§ Challenge A
Rewrite the transcript about children's bedtime fears from "So the next" to "parents struggle with.", replacing "nightmares" with "bad dreams".
§ Challenge B
Carry on the transcript about children's bedtime fears from the point where it stops.

So the next question is from Michael. He says my daughter's name is Lily. She's five years old. Lately We've been facing bedtime challenges with Lily. Specifically, she's been having frequent nightmares. She's terrified of going to bed alone, wakes up crying, comes into our room, which is affecting everyone's sleep. We're not sure how to address the fear of bedtime and nightmares without making her more anxious. Can you provide some advice on how to help a scared child settle into bed, find peacefully and conquer their nighttime fears? That's a great, great question, michael, and something that many, many parents struggle with.

Jon Fogel:

The first thing that I want to say, before I get into anything related to this, is that we in the western world are fairly Unique in human history in the way in which our children sleep away from us. Now Don't hear me saying you try to advocate for Bed sharing and things like that. That's a whole separate discussion that I'm trying to have. What I'm saying is in throughout human history, humans have almost always slept in the same room with their young, not always in the same bed, frequently in the same bed, but not always, but almost always in the same room. And it's only in recent western history, you know, in the human, in the history, in the history of human evolution, if you broke it down into a 24-hour period, right in equal delineations, we've only been sleeping, apart from our kids, since about 11, 58 pm, if it's midnight right now, right, all a very, very small, tiny fraction of human history. And, by the way, Even today, internationally, there are many countries in the world, some of the largest countries in the world.

§ Record extracts
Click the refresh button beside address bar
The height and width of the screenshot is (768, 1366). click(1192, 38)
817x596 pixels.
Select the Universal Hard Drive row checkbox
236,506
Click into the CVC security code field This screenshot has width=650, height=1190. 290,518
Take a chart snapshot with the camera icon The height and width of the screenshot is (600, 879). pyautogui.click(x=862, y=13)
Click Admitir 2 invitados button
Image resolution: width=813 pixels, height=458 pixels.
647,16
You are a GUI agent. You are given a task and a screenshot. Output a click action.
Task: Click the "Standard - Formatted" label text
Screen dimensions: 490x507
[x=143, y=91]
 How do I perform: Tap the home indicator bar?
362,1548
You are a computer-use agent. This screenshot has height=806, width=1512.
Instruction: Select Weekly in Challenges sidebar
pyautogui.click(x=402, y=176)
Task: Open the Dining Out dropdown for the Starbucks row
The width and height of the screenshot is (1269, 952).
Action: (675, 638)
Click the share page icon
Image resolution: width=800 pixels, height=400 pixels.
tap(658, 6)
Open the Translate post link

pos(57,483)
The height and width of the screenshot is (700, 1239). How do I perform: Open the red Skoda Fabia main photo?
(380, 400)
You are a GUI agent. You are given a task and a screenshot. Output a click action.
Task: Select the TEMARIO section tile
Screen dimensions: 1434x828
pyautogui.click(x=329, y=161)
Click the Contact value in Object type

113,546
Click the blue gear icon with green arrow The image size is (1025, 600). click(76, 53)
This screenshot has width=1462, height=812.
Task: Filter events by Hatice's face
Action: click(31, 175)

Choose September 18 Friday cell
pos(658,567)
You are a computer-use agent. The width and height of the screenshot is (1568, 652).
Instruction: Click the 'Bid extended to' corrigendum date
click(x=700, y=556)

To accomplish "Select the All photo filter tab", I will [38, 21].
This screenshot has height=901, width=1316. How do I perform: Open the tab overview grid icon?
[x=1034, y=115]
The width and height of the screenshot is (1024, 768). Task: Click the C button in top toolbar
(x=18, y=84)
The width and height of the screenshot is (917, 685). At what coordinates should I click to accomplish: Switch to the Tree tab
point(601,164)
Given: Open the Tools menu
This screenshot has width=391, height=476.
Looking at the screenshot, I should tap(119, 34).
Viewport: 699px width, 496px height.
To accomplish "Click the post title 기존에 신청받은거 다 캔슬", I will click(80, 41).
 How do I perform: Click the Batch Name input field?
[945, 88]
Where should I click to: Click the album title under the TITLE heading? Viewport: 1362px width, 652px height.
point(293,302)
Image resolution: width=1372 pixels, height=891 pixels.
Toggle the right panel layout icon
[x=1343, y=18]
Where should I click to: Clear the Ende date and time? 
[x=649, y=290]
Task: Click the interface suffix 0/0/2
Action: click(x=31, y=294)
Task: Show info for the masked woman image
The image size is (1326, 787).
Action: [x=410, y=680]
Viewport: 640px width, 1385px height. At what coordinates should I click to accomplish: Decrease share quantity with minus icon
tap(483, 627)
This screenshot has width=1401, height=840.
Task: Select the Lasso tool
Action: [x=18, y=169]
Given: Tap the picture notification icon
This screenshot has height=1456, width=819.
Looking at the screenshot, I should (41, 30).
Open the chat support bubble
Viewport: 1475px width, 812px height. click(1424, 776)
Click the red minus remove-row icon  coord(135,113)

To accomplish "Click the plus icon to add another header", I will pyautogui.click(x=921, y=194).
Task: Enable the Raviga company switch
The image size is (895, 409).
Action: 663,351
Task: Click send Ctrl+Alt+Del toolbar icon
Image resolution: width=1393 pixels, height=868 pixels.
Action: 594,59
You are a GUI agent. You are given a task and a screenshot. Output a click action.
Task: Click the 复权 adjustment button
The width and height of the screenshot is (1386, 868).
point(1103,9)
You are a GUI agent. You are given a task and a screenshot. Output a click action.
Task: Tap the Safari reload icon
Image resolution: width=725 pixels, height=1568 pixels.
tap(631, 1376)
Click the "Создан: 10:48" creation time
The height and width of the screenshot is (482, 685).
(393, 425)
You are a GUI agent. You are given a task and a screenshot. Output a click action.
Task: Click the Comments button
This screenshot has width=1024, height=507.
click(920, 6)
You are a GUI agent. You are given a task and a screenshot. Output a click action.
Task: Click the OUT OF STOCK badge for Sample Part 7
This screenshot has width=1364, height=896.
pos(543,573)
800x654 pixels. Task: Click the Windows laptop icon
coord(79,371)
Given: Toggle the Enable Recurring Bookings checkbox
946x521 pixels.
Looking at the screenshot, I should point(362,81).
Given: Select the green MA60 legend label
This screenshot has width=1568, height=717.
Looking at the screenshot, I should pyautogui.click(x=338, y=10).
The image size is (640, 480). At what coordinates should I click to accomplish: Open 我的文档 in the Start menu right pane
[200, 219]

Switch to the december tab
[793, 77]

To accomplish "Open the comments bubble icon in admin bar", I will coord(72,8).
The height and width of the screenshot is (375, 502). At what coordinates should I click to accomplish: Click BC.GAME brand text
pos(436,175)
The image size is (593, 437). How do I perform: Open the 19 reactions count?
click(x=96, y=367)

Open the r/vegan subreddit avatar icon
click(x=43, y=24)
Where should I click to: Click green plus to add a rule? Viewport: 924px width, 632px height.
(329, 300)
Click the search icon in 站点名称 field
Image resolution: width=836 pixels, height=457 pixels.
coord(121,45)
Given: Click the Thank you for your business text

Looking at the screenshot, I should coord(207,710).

§ Result A
So the next question is from Michael. He says my daughter's name is Lily. She's five years old. Lately We've been facing bedtime challenges with Lily. Specifically, she's been having frequent bad dreams. She's terrified of going to bed alone, wakes up crying, comes into our room, which is affecting everyone's sleep. We're not sure how to address the fear of bedtime and bad dreams without making her more anxious. Can you provide some advice on how to help a scared child settle into bed, find peacefully and conquer their nighttime fears? That's a great, great question, michael, and something that many, many parents struggle with.

§ Result B
Jon Fogel:

We're sleeping in the same room as your parents is normal, but that is the typical, a way of things, and so this idea that our kids are afraid when they are away from us at night Is a typical and expected survival instinct that they really almost should have. Um, night time is vulnerable, right, we are afraid of the dark because our ancestors, who were not afraid of the dark, got eaten, and the ones who were afraid of the dark are the ones who survived. We have been afraid of the dark for a long time, before we had locks and security cameras and lived in generally safe environments and lived in homes that you know you couldn't a pack of wild dogs couldn't get into. We have only been safe enough to sleep away from our young for a very, very small percentage of human history, or had enough infrastructure to sleep away from our young for a very small percentage of human history, and our kids cannot be expected to just immediately adapt to that. So just begin from the perspective of understanding that it is normal and natural for your child to want you at night.

Jon Fogel:

That is a hard reality for many of us to swallow, especially those of us who live in the United States, where sleep training is very, very pushed as a. You know this is what we're supposed to be doing and you're supposed to be getting your kid totally independent from you at night. I understand why it does affect everybody's sleep. It's not fun. I'm not saying that there aren't cases where you need to do this, but do so with you. You need to approach this first with empathy, understanding that everything in your child's body is telling them do not be away from the grownups at night. That's just how their survival instincts have kicked in for the last you know, couple hundred thousand years.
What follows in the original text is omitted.